Once you have proven your point(s) in a logical and organized manner, you must conclude your essay (a step most students readily welcome!).  Restate your thesis.  Provide a few sentences that review the support for the thesis.  Discuss why your thesis is important to the field.


“To effectively reduce crime and delinquency, the criminal justice system must take a pro-active approach and recognize that the seeds of criminality are planted early in life.”


“Criminal justice policies which continue to focus on increased policing and tougher sentences fail to address the causes of deviant behavior.”

Finally, an essay must point the reader to areas of future inquiry.  What issues remain to be addressed?  What are your recommendations?   Are there any limitations to the points you have raised in your essay?  The conclusion is the opportunity for the student to show the professor that she has thought beyond the readings.  It allows the student to prove that she can think independently.  The conclusion is the point of the essay where the uniqueness of the writer becomes apparent.  Take advantage of the conclusion to make a personal contribution to the discussion.

“While child abuse is a crime and falls under the domain of the criminal justice system, it remains the responsibility of each citizen to look after the welfare of society’s most vulnerable members.  As such, we must begin to conceive of child abuse as not solely a crime problem but a social problem.”

Quoting, Citations and References

Plagiarism is the use of other’s words or ideas as if they were one’s own.  Since your essay will eventually be graded, it is important that the student be graded solely on her own work.  As such, any information, idea, thought or quote that is not directly the product of a student’s own work must be appropriately cited.  Not only does the use of proper citation represent your commitment to scholarship, it also provides your writing with a sense of authority (Johnson, Jr. et al., 1999).  When a student makes a statement and properly cites it, the student is conveying to the professor that she has researched the topic of her essay and that support for the ideas conveyed in her writing exist.  In addition, proper citations convey to the professor an appreciation of the previous research contributing to her essay.Writings in the field of criminal justice adhere to the guidelines specified in the Publication Manual of the American Psychological Association: Third Edition (1983).  Students are encouraged to consult this publication to ensure proper citation protocol.  Below are some brief guidelines on proper citation.  Note:  this is not an exhaustive list of proper citation practices.  Students are expected to be familiar with the guidelines contained in the APA manual and to consult them prior to submitting a paper.

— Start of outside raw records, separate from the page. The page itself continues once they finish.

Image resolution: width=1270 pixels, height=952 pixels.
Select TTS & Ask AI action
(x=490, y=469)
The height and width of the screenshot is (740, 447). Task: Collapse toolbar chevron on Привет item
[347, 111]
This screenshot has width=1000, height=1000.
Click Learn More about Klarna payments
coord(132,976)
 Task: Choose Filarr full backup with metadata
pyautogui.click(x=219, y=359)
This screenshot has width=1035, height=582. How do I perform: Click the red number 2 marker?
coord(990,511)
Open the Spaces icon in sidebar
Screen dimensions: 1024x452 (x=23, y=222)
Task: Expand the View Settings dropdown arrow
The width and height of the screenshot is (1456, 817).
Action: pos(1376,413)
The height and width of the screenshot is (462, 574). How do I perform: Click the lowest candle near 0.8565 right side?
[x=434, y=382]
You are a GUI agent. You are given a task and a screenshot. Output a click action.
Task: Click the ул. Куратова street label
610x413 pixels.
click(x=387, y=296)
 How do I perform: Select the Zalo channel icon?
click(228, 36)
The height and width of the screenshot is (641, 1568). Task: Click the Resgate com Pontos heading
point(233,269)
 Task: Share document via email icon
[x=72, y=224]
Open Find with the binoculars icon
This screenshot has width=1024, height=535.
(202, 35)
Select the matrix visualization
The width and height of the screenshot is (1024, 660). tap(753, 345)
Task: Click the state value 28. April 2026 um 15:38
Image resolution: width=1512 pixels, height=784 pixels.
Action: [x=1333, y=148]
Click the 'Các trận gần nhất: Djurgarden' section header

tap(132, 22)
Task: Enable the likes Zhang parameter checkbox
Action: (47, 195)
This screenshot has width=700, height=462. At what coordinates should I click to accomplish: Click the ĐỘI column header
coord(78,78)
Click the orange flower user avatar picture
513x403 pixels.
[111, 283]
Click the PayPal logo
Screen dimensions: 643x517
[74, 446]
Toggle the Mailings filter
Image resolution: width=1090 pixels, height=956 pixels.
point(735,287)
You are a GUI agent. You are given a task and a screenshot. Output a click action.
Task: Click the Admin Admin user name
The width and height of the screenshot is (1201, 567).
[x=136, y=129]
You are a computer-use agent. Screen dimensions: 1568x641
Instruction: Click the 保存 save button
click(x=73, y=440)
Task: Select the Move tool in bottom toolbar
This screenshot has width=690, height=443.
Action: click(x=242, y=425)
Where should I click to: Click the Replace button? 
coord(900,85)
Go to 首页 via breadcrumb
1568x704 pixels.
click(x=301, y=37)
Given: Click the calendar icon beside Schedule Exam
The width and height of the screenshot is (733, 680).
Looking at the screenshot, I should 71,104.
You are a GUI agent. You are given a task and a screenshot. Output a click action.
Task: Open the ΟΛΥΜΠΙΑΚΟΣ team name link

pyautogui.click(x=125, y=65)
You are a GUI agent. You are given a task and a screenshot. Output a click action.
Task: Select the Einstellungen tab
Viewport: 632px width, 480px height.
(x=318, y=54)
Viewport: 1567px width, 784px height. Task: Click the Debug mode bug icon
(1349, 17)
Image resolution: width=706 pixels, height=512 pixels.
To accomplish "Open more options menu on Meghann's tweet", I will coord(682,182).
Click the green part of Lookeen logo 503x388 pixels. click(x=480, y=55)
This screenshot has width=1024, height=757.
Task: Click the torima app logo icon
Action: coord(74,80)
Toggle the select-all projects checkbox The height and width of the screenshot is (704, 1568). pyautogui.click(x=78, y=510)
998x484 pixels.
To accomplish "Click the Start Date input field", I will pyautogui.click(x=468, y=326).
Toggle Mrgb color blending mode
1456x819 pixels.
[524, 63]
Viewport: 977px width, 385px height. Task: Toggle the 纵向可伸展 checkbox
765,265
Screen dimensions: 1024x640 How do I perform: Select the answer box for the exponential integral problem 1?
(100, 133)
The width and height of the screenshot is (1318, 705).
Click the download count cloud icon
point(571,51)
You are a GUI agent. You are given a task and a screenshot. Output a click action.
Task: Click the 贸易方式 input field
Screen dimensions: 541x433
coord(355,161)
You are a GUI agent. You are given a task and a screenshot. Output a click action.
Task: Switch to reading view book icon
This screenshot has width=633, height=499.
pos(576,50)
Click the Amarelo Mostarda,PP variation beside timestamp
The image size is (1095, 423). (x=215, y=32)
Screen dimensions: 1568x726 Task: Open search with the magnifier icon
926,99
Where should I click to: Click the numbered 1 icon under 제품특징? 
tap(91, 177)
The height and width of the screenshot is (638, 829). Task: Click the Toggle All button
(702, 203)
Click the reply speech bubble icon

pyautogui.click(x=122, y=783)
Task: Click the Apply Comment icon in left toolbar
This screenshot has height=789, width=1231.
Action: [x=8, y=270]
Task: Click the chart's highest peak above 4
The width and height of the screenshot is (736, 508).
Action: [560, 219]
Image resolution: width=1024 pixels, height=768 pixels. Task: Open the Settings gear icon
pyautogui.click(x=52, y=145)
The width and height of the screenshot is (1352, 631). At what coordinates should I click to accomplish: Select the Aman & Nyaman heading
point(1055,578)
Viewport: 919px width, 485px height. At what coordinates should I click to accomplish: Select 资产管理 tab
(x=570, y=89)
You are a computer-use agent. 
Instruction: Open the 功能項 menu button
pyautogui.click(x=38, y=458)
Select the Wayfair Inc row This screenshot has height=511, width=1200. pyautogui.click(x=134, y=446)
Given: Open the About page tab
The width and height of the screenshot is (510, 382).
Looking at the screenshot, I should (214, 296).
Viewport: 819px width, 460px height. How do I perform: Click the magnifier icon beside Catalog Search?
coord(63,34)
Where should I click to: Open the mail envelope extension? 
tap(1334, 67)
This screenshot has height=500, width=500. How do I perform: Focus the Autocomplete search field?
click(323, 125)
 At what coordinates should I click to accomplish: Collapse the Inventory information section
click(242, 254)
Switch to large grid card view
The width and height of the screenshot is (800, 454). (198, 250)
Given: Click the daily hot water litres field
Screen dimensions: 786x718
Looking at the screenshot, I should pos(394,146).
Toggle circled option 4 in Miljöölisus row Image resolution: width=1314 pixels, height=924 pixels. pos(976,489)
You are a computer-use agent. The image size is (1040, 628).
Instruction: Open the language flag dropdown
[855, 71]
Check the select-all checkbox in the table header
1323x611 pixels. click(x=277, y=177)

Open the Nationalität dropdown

  • All references should be arranged in alphabetical order according to the first letter of the last name of the author.
  • If a work has more than one author, use the first letter of the last name of the first author.
  • If two works are by the same author, begin with the earliest work.
  • References should begin with the names of the authors, followed by the year of the publication in parentheses.
  • The second line of each citation should be indented.
  • Books are always underlined, articles are always quoted, journals are always italicized, and documents/reports that are not part of a larger work should be treated as books and underlined. Only the first letter of the first word of an article is capitalized.
  • Journal articles should always be cited with the name of the journal along with the volume, number, and pages.  Books should always be cited with the name and location of the publisher.
  • Articles from books or edited volumes should be cited by the name of the article (in quotes) followed by the names of the editors and the book underlined.